Home runs and/or foul balls hit numerous cutout figures in the stands, including but not limited to Mets outfielder/infielder Jeff McNeil’s dog and a teddy bear perched in a seat beyond the left field foul pole in the Oakland Coliseum. Right in the snoot.

The first ten 2020 starts for Braves pitcher Max Fried: no home runs surrendered. Start number eleven: back-to-back home runs surrendered. He’s not liable to be invited to shoot at the craps table any time soon.

Pittsburgh Pirates pitcher Derek Holland on 8 August: four home runs surrendered before he recorded a single out. Everyone else: Oy! Pirates fans: It figures.

Jacob deGrom, the Mets’ defending Cy Young Award winner, went fishing in August: he pitched against no one but the Marlins in August thanks to bizarre pandemic-inspired scheduling. The Marlins won’t complain if they don’t see him again for a full year: they got four earned runs over the four deGrom starts. DeGrom’s four straight against the same team hadn’t been seen in 91 years, since Fat Freddie Fitzsimmons.

Mets first baseman Pete Alonso set the rookie home run record in 2019 without hitting a single game-ending blast. Bottom of the tenth vs. the Yankees in Citi Field on 3 September: Alonso bats with the free cookie on second to open . . . and hits one out to win it.

In the top of that tenth: The free cookie on second didn’t do the Yankees any good—a line drive double play and a strikeout, to set up Alonso’s finisher.

Will Smith (Dodgers) homered off Will Smith (Braves), Game Five, National League Championship Series.

The pandemically-inspired ballpark shiftings for safety’s sake meant that the Dodgers hit more home runs in the new Globe Life Field (34 in nineteen games) than the regular-tenant Texas Rangers (27 in thirty games) did. Don’t ask.

Braves reliever Mark Melancon surrendered one less home run all year than he caught in the bullpen in the NLCS.

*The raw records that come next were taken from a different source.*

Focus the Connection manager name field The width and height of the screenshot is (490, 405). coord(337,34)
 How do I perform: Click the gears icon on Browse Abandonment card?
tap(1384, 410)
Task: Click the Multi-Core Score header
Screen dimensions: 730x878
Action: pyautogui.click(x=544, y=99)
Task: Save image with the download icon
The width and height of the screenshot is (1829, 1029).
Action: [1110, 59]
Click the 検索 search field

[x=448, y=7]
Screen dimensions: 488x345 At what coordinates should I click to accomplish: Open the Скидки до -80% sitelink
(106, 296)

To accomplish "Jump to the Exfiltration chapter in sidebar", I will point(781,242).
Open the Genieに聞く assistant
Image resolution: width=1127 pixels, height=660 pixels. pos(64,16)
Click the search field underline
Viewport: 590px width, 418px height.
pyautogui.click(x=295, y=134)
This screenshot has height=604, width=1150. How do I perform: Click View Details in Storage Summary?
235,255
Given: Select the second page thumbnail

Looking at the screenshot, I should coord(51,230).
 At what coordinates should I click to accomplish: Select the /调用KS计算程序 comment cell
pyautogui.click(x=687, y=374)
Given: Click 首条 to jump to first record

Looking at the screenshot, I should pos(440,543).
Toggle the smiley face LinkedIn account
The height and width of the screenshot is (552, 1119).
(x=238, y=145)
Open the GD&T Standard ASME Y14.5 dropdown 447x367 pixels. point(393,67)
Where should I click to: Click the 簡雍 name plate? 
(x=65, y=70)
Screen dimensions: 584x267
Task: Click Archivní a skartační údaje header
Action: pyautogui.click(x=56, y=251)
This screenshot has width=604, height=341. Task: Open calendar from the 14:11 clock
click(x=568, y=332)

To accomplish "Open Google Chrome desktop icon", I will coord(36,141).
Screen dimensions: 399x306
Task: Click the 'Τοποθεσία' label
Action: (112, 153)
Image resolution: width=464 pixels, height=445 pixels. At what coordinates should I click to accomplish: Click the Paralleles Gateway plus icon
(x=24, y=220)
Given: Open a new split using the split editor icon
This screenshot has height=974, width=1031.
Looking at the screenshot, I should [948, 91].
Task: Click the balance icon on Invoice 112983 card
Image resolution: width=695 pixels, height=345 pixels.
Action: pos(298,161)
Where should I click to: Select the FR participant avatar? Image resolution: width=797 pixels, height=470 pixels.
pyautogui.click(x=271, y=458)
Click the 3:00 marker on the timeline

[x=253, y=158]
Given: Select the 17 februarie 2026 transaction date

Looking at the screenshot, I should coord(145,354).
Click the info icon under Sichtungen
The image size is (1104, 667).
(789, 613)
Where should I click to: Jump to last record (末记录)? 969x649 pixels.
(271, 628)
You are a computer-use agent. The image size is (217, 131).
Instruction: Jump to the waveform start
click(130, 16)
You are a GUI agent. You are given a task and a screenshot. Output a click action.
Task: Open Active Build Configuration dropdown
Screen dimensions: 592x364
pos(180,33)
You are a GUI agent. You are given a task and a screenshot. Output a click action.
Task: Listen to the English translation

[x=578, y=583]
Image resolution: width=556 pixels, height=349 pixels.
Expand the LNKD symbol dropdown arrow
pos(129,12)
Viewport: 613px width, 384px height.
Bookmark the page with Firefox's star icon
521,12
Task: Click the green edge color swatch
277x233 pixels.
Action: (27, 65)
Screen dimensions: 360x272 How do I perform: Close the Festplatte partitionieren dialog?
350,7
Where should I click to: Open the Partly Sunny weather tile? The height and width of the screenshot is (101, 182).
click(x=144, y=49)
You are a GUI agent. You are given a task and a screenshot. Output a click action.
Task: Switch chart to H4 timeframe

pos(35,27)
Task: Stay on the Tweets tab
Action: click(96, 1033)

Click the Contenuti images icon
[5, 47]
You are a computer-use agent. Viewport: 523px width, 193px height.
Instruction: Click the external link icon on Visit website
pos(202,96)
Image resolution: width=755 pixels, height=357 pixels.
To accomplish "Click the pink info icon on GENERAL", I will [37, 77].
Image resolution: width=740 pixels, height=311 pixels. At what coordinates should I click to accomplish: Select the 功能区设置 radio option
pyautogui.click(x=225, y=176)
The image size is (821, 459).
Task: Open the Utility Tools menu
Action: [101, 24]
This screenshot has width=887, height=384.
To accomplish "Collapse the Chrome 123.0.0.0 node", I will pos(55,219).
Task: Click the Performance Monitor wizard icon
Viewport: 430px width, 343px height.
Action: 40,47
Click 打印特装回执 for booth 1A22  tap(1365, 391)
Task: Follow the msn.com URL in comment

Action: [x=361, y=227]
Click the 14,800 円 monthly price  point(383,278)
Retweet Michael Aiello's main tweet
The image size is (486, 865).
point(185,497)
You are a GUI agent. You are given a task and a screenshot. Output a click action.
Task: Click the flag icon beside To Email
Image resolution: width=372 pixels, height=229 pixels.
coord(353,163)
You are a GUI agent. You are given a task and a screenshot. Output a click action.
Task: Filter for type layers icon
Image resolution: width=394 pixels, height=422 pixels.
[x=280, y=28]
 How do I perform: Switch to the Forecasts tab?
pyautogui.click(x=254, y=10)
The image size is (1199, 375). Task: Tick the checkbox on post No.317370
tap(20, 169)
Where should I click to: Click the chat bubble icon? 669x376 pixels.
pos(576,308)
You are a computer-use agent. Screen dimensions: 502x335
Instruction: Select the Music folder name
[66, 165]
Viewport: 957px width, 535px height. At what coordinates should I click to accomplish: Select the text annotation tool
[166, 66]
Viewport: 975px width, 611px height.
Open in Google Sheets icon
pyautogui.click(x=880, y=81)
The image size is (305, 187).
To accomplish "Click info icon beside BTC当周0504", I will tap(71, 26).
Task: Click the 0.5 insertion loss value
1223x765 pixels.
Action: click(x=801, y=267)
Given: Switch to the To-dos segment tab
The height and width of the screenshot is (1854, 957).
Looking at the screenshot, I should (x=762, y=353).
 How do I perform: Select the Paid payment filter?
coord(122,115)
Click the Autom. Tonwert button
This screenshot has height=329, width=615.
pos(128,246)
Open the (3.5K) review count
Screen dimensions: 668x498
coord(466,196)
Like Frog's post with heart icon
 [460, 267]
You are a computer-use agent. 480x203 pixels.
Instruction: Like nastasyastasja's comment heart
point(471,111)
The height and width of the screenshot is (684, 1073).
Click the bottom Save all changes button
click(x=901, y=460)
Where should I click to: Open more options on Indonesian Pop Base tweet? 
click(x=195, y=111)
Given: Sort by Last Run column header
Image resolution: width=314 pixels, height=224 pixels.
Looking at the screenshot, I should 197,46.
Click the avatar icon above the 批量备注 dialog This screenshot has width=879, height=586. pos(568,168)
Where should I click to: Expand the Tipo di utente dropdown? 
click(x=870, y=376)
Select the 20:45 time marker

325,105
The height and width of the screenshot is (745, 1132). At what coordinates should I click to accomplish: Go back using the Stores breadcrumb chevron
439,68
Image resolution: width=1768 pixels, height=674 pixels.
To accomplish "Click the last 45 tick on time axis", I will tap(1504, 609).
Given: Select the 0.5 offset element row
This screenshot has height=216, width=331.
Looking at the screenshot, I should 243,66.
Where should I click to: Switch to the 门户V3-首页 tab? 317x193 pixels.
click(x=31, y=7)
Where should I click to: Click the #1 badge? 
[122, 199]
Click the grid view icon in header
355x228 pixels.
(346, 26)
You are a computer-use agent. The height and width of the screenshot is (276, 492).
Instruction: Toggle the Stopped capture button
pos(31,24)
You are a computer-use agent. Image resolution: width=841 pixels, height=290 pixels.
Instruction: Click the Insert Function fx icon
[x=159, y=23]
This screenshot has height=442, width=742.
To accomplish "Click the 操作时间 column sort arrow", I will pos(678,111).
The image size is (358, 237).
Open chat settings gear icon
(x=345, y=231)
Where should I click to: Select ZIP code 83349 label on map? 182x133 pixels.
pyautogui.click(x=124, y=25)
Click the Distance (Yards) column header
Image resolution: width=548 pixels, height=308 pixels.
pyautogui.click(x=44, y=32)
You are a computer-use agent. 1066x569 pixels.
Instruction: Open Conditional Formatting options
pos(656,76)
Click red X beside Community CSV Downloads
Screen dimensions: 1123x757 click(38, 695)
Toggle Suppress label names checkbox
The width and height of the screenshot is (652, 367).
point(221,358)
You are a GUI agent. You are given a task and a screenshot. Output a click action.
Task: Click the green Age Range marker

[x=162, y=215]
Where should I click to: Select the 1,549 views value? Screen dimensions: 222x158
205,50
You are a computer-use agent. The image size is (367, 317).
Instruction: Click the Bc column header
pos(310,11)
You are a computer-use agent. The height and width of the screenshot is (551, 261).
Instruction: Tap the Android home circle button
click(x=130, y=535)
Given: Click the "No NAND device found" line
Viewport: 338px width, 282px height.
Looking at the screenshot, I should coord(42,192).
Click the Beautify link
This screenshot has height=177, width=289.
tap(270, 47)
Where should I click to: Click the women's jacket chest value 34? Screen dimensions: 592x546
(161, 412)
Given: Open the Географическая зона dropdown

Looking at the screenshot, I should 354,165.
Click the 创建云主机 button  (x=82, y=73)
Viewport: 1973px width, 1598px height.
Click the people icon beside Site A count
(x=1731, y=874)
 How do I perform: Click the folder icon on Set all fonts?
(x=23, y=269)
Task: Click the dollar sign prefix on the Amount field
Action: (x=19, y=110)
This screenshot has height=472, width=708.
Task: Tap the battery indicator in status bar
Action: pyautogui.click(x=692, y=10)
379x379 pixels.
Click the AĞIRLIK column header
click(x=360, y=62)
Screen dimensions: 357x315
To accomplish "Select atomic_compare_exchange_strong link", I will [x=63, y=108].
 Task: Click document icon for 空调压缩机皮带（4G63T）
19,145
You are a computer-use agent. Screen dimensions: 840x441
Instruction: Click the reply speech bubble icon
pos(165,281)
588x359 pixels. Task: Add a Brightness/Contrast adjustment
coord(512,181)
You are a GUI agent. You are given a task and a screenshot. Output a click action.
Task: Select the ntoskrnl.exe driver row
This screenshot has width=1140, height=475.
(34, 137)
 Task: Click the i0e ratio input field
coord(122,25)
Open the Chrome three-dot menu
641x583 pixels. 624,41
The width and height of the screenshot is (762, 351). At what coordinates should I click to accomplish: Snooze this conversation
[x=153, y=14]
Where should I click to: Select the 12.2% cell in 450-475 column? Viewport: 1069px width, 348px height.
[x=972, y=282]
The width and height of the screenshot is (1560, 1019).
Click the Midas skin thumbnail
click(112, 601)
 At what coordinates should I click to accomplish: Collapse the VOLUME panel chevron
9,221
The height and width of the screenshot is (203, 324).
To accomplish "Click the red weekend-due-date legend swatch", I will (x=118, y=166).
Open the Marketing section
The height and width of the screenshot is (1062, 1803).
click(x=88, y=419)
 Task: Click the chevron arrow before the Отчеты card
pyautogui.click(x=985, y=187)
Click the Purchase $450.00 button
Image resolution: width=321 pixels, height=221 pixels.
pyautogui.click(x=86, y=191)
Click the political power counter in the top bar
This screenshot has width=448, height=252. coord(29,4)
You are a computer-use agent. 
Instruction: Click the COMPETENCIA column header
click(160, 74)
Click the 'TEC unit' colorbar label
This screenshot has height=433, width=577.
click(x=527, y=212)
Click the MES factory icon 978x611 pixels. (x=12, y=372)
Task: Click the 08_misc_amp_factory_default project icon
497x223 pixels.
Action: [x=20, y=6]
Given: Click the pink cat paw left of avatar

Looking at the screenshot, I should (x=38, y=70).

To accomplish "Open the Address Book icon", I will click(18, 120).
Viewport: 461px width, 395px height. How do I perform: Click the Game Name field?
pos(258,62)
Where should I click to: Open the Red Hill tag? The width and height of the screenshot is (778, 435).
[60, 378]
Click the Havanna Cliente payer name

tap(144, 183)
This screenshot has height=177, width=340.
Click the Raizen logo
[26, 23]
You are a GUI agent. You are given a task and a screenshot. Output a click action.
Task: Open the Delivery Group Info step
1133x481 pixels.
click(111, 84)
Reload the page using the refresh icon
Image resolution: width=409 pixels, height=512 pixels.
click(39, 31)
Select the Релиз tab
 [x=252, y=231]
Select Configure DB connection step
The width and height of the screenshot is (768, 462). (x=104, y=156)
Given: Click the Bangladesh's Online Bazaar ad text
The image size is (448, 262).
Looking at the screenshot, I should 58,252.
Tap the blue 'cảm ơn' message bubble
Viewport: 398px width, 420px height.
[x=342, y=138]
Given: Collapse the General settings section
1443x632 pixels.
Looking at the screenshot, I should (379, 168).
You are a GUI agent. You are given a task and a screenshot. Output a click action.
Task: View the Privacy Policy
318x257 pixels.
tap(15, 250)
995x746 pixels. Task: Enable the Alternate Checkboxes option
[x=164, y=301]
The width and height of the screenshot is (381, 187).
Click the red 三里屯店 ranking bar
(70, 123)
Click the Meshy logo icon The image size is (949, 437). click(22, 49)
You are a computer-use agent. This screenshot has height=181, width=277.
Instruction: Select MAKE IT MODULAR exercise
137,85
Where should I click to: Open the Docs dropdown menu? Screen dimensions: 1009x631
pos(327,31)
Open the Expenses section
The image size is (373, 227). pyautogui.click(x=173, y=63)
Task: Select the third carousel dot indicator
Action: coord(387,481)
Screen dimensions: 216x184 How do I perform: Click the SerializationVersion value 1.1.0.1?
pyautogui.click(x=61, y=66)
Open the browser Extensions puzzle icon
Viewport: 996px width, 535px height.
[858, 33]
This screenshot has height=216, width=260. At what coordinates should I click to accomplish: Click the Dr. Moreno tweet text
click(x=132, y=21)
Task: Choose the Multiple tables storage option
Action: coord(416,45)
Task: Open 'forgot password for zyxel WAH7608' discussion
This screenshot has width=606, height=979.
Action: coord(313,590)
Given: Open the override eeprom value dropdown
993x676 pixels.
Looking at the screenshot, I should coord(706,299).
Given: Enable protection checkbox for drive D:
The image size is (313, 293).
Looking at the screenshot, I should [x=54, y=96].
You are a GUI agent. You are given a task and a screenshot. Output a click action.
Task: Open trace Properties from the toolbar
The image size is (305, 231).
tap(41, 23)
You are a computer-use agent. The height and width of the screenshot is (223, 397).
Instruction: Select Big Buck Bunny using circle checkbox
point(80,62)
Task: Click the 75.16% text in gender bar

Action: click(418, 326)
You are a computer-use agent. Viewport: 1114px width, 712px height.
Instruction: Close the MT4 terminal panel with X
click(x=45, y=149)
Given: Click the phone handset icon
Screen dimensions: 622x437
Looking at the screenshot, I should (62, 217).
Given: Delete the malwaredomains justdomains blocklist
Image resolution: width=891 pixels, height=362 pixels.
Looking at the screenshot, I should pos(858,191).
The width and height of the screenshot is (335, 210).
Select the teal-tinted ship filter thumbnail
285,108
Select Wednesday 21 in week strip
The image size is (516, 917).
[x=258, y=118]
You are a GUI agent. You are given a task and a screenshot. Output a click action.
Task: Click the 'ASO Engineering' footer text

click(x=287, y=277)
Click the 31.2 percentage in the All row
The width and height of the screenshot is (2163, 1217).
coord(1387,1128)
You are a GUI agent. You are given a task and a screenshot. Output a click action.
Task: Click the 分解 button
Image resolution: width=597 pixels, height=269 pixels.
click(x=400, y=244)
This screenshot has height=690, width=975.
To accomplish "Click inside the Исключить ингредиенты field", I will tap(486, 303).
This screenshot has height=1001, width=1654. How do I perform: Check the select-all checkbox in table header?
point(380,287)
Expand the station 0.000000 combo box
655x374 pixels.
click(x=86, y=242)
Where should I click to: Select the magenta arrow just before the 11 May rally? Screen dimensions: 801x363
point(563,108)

Brett Phillips, Rays last man on the bench: No hits in a month, no game-ending hits ever, no plate appearances in two and a half weeks. Two outs, two strikes, bottom of the ninth, Game Four of the World Series: Base hit, two Dodger errors, tying run home, then Randy Arozarena—the Rays’ postseason bombardier par excellence—diving home and slapping the plate nine times for emphasis with the winning run.

Country Joe West—it’s said that he’s one of the greatest umpires since the invention of the job but nobody’s inclined to agree with him—ejected Nationals GM Mike Rizzo for arguing balls and strikes . . . from the second deck of the ballpark. At the rate he’s going, West just might eject an owner from his team’s executive offices.

Seven Hall of Famers—Al Kaline, Tom Seaver, Lou Brock, Bob Gibson, Whitey Ford, Joe Morgan, Phil Niekro—were called home to the Elysian Fields. If the Modern Era Committee elects Dick Allen to the Hall of Fame at last, that’ll make eight. (Allen died in December.) No wonder even the most devoted baseball fans ended the year saying too much was enough already.

Always remember Andujar’s Law: In baseball, there’s just one word: you never know. Too often, as in pandemic 2020, that’s the scary part.